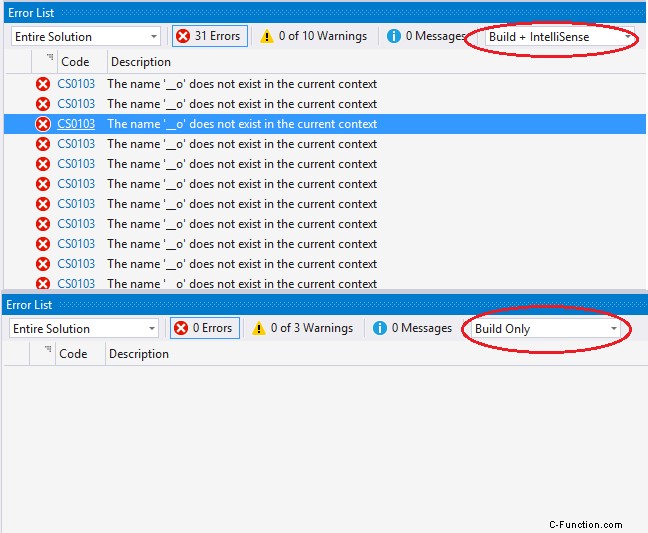Click the filter icon column header in lower panel
The width and height of the screenshot is (648, 533).
(x=47, y=353)
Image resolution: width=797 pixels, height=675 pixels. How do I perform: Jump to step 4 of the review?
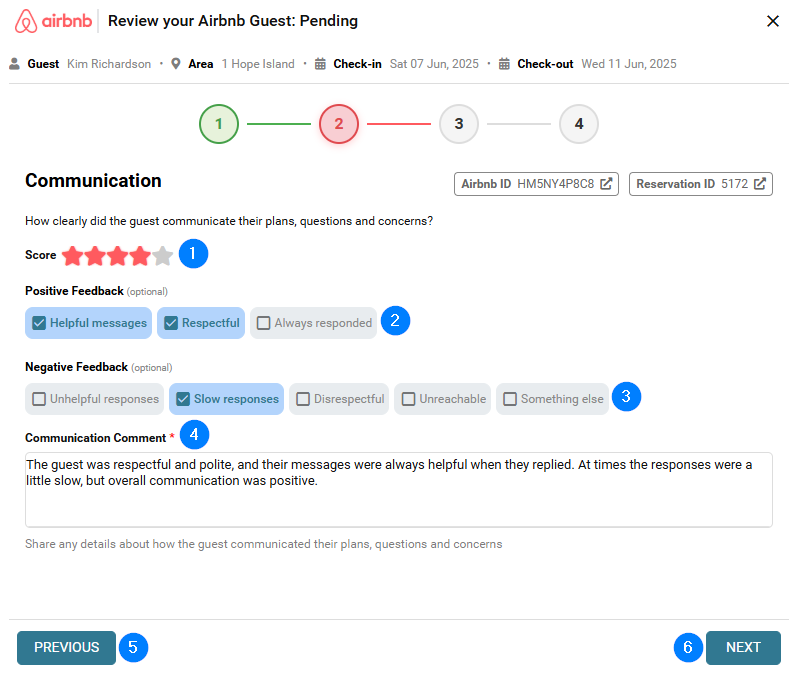[579, 124]
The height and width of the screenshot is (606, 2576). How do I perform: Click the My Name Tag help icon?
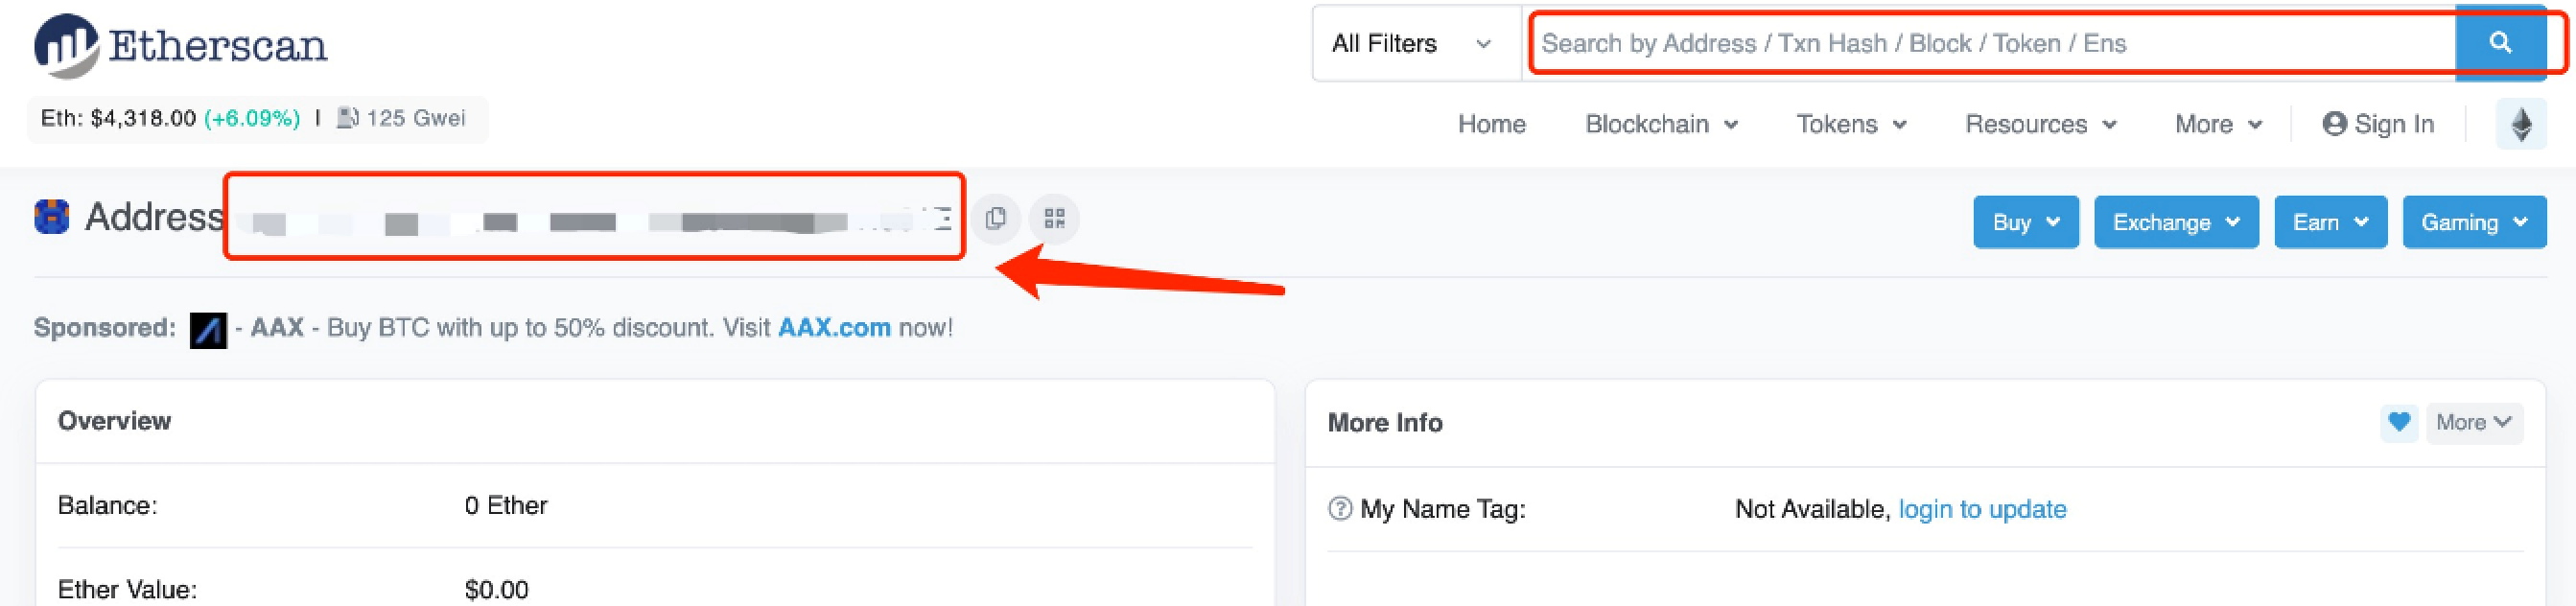coord(1339,509)
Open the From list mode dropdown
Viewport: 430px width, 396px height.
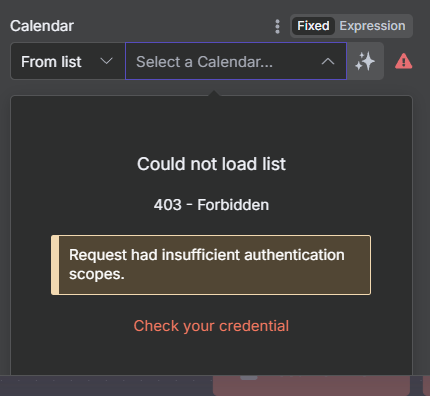[x=68, y=61]
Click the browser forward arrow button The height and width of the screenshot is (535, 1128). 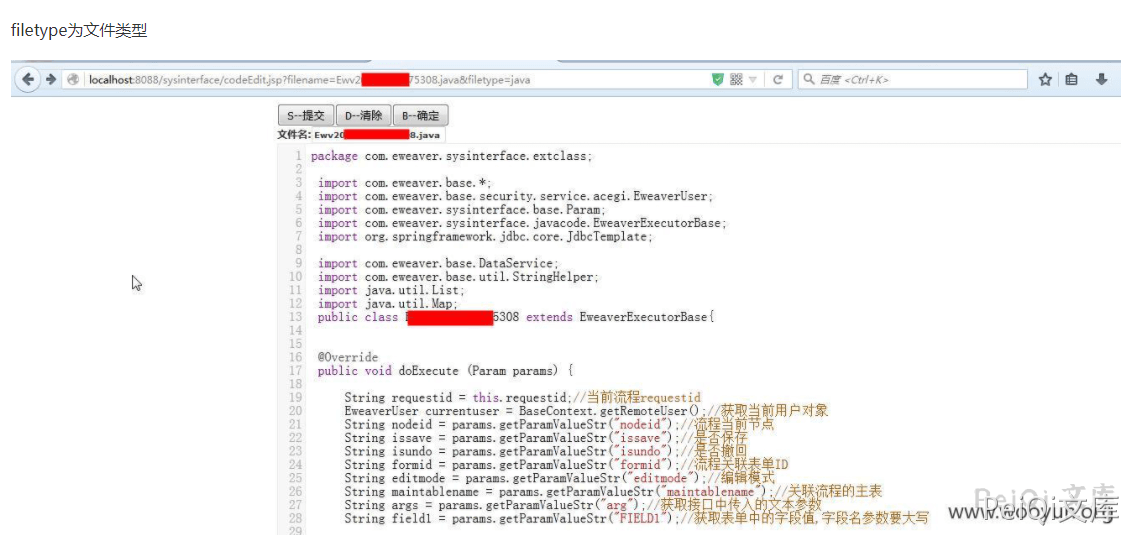50,80
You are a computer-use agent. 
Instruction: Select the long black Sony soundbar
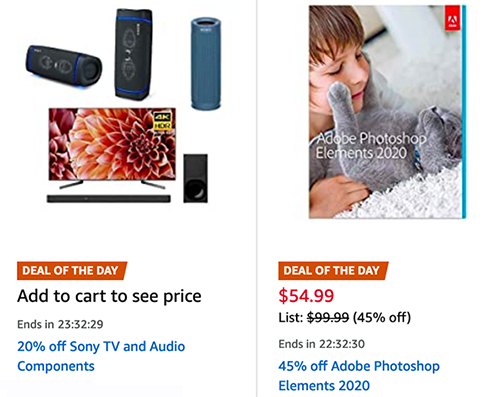[109, 198]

● ● ●

▶ **Your objective**:
Copy the lines of the records, beginning where the line containing "You are a computer-use agent." appears and continuing through the final line, exactly and with no pictures.

▶ **Response to this exercise**:
You are a computer-use agent. 
Instruction: Select the long black Sony soundbar
[109, 198]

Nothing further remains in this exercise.